* Directions *
Copy out, exactly, the first line of the entries below and every line after it through the one containing "Toggle the red Third Party Used series".

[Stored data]
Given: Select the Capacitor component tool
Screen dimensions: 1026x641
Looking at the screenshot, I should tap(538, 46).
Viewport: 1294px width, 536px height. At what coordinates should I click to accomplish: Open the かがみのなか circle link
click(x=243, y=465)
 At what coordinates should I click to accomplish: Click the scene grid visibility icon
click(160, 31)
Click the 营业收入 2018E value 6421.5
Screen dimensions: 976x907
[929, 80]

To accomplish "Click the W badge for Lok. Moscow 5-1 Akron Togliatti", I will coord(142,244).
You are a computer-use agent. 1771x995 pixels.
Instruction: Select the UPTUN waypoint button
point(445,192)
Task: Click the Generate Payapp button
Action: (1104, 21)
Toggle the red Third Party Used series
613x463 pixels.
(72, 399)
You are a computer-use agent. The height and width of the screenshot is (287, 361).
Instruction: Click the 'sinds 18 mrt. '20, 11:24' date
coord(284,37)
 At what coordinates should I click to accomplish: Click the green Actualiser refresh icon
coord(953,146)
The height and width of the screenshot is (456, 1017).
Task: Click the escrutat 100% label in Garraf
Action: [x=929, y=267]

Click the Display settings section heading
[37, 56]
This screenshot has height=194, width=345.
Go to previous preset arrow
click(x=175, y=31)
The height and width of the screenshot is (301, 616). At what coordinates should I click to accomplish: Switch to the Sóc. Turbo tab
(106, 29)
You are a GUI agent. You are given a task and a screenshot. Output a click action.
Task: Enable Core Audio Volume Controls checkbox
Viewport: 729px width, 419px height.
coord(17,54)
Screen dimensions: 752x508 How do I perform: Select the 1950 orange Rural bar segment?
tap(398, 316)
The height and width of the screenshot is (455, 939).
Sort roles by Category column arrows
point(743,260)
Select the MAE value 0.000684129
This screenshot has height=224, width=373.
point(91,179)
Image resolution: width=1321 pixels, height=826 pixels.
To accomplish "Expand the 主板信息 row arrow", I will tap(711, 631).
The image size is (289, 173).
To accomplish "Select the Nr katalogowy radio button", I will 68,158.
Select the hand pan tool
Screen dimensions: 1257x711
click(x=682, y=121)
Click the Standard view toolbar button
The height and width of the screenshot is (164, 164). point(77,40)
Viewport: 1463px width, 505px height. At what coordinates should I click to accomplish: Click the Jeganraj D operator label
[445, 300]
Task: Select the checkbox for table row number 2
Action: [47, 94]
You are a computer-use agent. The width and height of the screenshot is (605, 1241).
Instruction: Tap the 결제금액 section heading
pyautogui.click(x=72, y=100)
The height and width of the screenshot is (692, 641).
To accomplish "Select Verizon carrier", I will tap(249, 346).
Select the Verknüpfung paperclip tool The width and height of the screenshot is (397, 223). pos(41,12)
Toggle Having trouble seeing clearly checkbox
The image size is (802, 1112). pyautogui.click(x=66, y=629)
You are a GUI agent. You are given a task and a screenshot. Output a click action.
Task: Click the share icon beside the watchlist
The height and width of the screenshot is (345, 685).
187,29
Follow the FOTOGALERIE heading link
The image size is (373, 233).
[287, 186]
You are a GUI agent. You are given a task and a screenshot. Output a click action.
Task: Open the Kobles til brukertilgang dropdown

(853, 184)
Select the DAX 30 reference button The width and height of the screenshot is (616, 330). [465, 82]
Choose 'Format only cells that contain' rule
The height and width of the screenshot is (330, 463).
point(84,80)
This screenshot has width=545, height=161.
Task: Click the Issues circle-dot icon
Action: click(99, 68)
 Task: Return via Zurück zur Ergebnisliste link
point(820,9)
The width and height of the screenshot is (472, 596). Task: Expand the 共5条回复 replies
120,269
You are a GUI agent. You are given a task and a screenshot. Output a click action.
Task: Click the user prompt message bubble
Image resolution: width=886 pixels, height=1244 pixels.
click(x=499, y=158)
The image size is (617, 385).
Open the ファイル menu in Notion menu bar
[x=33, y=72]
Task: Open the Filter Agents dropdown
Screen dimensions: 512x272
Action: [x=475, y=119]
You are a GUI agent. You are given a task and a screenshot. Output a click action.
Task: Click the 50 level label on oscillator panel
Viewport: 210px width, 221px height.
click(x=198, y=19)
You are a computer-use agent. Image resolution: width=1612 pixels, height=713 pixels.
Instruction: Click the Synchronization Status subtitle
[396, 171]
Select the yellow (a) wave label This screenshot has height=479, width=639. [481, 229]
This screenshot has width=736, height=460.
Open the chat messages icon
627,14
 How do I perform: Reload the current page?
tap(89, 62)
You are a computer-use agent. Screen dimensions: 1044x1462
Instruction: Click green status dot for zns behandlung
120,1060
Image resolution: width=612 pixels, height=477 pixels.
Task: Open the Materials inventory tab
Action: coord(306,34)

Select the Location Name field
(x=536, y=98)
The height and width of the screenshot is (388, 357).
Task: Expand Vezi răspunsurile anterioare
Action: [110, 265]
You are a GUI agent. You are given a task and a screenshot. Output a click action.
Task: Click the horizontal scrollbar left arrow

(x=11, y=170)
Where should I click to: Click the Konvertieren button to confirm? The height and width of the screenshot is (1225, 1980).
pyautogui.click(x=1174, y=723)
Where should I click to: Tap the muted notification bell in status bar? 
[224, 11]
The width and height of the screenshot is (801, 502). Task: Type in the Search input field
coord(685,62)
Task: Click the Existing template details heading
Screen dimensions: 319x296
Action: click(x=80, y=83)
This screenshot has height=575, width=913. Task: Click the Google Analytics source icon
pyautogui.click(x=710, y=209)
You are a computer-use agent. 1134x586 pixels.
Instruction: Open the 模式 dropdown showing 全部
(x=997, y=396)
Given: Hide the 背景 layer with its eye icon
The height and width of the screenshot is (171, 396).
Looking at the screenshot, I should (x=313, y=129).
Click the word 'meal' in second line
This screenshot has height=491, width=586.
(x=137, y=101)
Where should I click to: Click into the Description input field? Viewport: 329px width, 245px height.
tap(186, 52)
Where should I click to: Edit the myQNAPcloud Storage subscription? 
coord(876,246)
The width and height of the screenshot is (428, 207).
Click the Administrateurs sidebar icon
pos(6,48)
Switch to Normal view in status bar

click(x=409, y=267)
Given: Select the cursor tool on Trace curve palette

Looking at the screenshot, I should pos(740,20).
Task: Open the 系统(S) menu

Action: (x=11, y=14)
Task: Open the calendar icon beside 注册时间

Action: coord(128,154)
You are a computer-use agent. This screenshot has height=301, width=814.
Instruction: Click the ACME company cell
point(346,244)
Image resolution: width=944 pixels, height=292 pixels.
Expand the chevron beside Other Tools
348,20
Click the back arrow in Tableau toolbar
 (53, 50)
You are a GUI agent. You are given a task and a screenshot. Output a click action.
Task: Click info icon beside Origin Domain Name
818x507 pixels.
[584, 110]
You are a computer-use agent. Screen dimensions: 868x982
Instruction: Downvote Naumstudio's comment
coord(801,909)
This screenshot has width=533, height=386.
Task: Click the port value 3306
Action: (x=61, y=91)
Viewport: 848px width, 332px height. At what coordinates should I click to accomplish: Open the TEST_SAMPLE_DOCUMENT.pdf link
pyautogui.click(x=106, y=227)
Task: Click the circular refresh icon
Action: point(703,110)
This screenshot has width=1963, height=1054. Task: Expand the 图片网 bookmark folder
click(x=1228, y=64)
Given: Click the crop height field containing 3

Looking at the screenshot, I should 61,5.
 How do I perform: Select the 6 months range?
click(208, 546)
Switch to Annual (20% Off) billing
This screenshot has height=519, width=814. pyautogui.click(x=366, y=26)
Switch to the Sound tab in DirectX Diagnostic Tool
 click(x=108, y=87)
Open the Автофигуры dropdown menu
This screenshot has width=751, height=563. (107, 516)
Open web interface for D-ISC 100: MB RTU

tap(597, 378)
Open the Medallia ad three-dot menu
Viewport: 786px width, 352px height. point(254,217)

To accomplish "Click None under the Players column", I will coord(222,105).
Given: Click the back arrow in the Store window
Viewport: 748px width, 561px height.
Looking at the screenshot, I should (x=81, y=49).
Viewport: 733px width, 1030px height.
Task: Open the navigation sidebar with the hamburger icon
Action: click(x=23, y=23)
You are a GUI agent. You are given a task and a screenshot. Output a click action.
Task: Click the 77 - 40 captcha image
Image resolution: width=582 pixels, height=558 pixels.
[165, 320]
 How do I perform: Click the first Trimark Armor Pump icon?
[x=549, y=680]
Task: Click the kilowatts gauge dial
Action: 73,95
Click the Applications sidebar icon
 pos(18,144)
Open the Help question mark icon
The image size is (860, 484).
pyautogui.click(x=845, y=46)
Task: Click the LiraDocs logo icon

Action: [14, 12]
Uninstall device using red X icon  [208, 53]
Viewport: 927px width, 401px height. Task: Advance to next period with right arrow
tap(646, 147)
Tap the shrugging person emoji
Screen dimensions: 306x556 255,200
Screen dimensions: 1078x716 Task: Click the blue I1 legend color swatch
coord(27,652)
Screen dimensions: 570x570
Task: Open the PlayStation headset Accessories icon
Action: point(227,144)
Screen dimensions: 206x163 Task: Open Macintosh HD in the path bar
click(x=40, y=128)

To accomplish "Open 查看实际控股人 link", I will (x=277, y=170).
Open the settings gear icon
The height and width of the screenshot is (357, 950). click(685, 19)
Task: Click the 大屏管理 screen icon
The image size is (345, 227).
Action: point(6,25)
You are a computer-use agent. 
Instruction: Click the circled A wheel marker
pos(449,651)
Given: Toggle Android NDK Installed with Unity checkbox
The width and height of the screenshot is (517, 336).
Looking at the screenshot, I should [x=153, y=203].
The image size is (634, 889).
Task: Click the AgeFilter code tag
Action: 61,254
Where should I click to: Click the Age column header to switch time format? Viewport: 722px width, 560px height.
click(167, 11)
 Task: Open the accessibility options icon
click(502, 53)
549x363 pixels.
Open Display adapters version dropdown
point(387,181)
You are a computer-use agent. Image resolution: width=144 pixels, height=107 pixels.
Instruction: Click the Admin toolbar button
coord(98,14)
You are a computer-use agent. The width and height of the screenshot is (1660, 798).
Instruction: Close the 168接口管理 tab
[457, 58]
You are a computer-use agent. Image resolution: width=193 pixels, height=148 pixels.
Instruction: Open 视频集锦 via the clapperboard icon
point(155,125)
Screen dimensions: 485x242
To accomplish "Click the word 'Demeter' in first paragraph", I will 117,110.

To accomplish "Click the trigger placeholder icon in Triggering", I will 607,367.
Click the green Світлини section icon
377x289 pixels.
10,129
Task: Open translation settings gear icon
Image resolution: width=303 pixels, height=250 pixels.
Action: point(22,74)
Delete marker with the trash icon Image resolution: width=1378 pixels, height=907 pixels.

* Problem solution *
Given: Select the Capacitor component tool
Screen dimensions: 1026x641
Looking at the screenshot, I should tap(538, 46).
Viewport: 1294px width, 536px height. At what coordinates should I click to accomplish: Open the かがみのなか circle link
click(x=243, y=465)
 At what coordinates should I click to accomplish: Click the scene grid visibility icon
click(160, 31)
Click the 营业收入 2018E value 6421.5
Screen dimensions: 976x907
[929, 80]

To accomplish "Click the W badge for Lok. Moscow 5-1 Akron Togliatti", I will coord(142,244).
You are a computer-use agent. 1771x995 pixels.
Instruction: Select the UPTUN waypoint button
point(445,192)
Task: Click the Generate Payapp button
Action: (1104, 21)
Toggle the red Third Party Used series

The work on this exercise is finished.